Задания для выполнения.
1: Выпишите без изменений фрагмент текста о граффитистах от слов «Парни протягивают им» до слов «не придут, отвечаю.» включительно.
2: Напишите продолжение текста о граффитистах, начав сразу после его последнего предложения.

==== Текст для чтения

Наконец девочка готова. Она однозначно украшает собой унылый облик дома, хотя, конечно, и уйдет вместе с этим унылым обликом при первом же ремонте, все-таки это не Бэнкси, работы которого вырезаются вместе со стеной и затем продаются на аукционах...
«Нельзя перекрывать чужие работы, за это бьют»
Вторая точка — Солянка, так и кишащая в три часа ночи подвыпившей молодежью и полицией. Однако сворачиваем в тайный дворик у еврейской школы, подходим к парапету так называемого «секретного спота на Китай-городе» — это знаменитый для всех тусовщиков Москвы недостроенный семи-восьми этажный дом странной модернистской архитектуры, скрытый от глаз другими строениями и деревьями. В наличие такой цитадели свободы в самом сердце столицы сложно поверить.
Оттуда каждые пять минут вылезают студенты, раздавившие по паре бутылочек, а также райтеры, которые, рискуя жизнью, умудряются, подобно промышленным альпинистам, зависнуть на самой верхотуре и написать здоровенными буквами «ЦСКА»...
— Вон ту акулу с пастью я рисовал! — хвалится один из наших райтеров.
Впрочем, художникам нужен не столько сам дом, сколько широкая кирпичная стена у его основания — с нее бэнксизм будет лучше виден.
На самом выигрышном месте сияет аббревиатура JOYKC, сделанная буквально пару дней назад. Но граффитисты не спешат к ней пристраиваться, выбирая другую стенку.
— Если ты забафил (то есть перекрыл) чужую работу, — объясняют райтеры, — тебя рано или поздно отыщут и побьют. По соцсетям ищут, по подписям. Нельзя трогать чужое, так, во всяком случае, в России принято...
За дело (второй рисунок — футбольная тема) берется супермастер Орех, — сломанный фонарь во дворике то гаснет, то возгорается, так что в маскировке надобности нет. Тут же сидят двое бездомных, большие добряки.
— Ну что, ребята, пришли время весело провести? — Подходят. — На поправку здоровья 50 рублей не помешало бы... нет-нет, у девушек не беру.
Парни протягивают им деньги. Дядьки продолжают:
— Вам в дом надо? Там все номера свободны, это наш дом, мы в курсе...
— Нам бы граффити на стене нарисовать... Но полиция... — сомневаются художники.
— Никакой полиции, — машет рукой бомжик. — Два часа назад забрали двух нариков, больше этой ночью сюда не придут, отвечаю.
— Да, но обзорная камера! — художники поднимают палец над головой.
— Ха, она сломана.
— Ну ты, старик, кудесник.
Орех достает краски, разворачивает рулоны трафаретов (тут их тоже два — фигура футболиста и здоровая гиря, прикованная к ноге). Работа спорится. За основу взят также широко цитируемый (уже даже в детском лего) неандерталец с костью — только по результатам прошедшего чемпионата у нас каннибал переделан в футболиста.
— Ребятушки, — очень вежливо осведомляется бездомный, — я, извините, по хоккею спец... это у вас Роналдо или Роналдиньо?
— Отец, какой Роналдо? — отвечает Орех. — Ты видишь в руке шампань и на ноге чугунная гиря? Наш это герой, наш, тот самый, который продул чемпионат, а потом устроил пышную вечеринку...

========
==== Представленные данные

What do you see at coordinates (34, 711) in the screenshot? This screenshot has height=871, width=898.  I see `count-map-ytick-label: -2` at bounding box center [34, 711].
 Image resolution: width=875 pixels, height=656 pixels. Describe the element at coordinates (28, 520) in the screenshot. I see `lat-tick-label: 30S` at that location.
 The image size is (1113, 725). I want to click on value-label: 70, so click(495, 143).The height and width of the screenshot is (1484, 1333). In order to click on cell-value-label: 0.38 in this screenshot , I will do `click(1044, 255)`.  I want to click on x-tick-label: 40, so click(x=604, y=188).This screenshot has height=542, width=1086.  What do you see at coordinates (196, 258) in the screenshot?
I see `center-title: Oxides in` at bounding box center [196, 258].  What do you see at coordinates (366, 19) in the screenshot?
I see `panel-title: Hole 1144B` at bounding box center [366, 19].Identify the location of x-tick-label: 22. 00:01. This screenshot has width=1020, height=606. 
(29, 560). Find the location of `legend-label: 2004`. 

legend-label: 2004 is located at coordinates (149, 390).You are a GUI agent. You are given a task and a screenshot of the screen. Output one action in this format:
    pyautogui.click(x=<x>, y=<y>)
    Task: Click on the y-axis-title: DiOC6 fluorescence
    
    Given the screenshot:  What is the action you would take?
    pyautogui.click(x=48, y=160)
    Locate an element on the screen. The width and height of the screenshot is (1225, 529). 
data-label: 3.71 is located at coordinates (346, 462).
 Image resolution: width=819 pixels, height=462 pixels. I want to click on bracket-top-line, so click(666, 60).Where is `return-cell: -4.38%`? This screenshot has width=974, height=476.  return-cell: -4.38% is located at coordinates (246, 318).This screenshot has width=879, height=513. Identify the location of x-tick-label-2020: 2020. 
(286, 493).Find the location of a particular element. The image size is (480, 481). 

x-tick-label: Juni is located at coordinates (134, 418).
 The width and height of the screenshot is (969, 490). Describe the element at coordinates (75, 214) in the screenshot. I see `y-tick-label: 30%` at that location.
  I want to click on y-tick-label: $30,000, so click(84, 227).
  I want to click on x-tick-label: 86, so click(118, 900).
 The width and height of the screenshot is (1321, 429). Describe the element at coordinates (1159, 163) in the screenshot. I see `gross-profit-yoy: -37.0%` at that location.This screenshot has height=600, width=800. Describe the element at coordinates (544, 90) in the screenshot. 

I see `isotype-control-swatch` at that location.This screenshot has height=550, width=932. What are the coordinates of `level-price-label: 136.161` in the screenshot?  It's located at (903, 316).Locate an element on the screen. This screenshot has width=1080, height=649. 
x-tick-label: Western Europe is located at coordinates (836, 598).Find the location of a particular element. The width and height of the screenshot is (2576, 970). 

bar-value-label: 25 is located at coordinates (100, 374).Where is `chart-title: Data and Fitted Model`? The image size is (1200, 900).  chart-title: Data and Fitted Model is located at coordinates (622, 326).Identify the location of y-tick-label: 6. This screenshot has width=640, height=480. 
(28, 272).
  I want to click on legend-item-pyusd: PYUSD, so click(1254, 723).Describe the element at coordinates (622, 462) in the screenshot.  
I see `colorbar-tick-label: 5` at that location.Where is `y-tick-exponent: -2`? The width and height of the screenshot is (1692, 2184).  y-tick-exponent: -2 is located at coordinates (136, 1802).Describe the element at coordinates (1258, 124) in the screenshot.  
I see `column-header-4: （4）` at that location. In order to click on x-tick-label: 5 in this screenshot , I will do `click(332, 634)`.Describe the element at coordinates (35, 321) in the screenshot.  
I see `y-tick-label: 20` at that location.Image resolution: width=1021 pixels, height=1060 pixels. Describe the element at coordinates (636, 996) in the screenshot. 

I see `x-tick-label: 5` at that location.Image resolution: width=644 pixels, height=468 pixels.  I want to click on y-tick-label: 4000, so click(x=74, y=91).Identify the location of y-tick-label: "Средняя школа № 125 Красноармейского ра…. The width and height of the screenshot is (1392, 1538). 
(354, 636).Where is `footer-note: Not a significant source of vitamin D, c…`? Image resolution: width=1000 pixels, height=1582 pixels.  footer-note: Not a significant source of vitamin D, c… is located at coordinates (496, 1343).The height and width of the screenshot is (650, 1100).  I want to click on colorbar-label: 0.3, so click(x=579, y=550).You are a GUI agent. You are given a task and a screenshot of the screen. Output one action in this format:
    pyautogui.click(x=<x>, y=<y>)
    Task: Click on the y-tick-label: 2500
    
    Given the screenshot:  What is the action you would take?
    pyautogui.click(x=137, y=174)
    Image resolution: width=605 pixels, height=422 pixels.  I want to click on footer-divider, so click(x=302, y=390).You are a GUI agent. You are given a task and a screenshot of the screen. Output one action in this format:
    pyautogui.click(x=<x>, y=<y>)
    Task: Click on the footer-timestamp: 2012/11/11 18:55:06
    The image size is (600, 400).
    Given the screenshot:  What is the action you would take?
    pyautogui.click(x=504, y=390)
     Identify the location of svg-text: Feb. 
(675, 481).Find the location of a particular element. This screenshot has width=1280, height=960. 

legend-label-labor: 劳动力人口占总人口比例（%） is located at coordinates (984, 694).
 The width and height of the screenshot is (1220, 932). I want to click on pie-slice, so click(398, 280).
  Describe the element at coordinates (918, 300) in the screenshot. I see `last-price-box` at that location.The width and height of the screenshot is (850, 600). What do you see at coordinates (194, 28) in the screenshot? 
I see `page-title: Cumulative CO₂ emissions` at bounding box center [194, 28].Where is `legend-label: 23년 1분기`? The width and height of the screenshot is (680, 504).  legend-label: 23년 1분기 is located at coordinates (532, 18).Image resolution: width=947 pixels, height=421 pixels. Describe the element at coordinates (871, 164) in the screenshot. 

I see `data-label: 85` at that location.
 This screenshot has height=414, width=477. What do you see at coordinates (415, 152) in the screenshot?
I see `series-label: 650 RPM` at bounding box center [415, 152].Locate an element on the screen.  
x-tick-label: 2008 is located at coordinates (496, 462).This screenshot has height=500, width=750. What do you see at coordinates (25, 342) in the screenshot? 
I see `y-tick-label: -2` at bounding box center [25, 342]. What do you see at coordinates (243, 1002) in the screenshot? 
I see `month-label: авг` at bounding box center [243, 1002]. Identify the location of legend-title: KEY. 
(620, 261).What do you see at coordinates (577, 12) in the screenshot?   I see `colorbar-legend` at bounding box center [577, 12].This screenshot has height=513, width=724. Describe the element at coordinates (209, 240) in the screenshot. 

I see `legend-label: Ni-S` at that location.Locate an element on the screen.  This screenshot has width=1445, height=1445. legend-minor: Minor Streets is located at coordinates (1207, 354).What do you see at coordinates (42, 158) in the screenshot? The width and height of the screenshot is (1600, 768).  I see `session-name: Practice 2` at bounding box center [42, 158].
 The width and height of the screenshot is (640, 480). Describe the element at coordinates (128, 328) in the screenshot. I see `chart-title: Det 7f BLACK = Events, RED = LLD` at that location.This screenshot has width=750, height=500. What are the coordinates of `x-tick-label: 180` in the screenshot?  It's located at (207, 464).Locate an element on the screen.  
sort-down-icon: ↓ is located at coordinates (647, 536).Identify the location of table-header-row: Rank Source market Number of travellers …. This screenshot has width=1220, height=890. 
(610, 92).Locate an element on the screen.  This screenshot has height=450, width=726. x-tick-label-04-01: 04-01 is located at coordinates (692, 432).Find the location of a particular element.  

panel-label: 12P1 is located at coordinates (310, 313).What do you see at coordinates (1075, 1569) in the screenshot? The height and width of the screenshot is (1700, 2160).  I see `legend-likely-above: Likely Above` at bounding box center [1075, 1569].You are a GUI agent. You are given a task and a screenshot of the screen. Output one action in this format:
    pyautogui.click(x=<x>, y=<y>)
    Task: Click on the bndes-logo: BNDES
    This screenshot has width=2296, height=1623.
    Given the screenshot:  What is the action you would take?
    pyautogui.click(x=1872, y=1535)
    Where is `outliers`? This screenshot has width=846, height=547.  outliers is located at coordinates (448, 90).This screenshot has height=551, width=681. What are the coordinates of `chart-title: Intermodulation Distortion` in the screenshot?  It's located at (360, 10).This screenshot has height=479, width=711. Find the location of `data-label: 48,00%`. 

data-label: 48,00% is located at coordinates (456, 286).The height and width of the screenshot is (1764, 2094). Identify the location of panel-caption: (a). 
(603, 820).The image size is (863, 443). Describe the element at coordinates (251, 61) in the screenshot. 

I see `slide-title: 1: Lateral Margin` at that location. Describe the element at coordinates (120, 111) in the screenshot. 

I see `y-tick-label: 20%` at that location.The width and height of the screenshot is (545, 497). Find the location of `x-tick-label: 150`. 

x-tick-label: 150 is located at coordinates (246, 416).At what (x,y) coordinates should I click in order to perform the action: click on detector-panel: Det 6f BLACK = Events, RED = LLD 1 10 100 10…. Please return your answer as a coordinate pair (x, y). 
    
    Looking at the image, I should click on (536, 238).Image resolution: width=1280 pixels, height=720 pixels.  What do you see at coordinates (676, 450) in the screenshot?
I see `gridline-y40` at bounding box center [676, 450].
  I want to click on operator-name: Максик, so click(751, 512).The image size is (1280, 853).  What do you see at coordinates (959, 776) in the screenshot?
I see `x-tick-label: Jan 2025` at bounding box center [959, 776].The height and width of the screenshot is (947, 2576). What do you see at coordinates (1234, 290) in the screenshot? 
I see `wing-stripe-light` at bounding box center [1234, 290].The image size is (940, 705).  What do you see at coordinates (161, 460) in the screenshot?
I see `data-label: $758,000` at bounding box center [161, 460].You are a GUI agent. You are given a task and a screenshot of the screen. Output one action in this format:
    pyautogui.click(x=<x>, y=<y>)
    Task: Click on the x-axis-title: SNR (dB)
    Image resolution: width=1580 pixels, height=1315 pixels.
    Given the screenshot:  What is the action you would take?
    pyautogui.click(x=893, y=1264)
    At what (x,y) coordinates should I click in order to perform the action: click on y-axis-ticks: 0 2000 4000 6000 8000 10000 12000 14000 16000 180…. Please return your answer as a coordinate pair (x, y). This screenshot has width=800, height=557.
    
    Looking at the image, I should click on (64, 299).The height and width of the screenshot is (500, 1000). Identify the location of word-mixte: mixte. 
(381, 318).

========

Решённые задачи.
1:
Парни протягивают им деньги. Дядьки продолжают:
— Вам в дом надо? Там все номера свободны, это наш дом, мы в курсе...
— Нам бы граффити на стене нарисовать... Но полиция... — сомневаются художники.
— Никакой полиции, — машет рукой бомжик. — Два часа назад забрали двух нариков, больше этой ночью сюда не придут, отвечаю.

2:
Поднялся ветерок, нет-нет да и срывает хрупкие трафареты со стенки — скотч плохо держится на кирпиче... так что Орех тратит на работу минут двадцать. В завершение берет кэп для каллиграфического письма (для несведущих — головка, откуда прыскает краска, на всех баллончиках съемная, даже продается отдельно), подводит отдельные тонкие детали. Например, ветер изорвал трафаретную цепь, пришлось ее дописывать от руки.
— Братцы, какая красотища! — восторгается в ночи «местный житель». — Говорил я тебе (обращается к другу), что в художники надо было идти... пойдем здоровье поправлять. Мы не прощаемся.
«Я не верю в то, что Бэнкси — это группа лиц»
...Четыре утра, потихоньку светает. Райтеры перемещаются в Турчанинов переулок с односторонним движением (стражи порядка если и возникнут, то с одной стороны). Третья и последняя точка, где можно поделиться со зрителем «от имени Бэнкси» очередной «бедой русского народа». Здесь обнаруживается жилой деревянный дом с зелеными воротами. Мало того — на створке неожиданно висит знак «не курить!».
— Отличная поверхность, — останавливается граффитист Антон. — Бэнкси тоже исходит от рельефа, использует какие-то выступы, знаки. Все помнят его работу, в которой один мальчик встал другому на спину и тянется к знаку «граффити запрещено». Не стойте по ветру — краска в глаза полетит.
Асфальт снова уставлен баллонами с краской, уже третий райтер начинает по привычке эти баллончики трясти, покуривая и настраиваясь на работу. Собственно, последний сюжет — это полицейский, указующий на знак «не курить» (хотя при этом курят все и везде). Трафарет трафаретом, но художник должен быть точен в стилизации деталей — белом воротничке, ремне, лакированных ботинках... сила Бэнкси в его атмосферности.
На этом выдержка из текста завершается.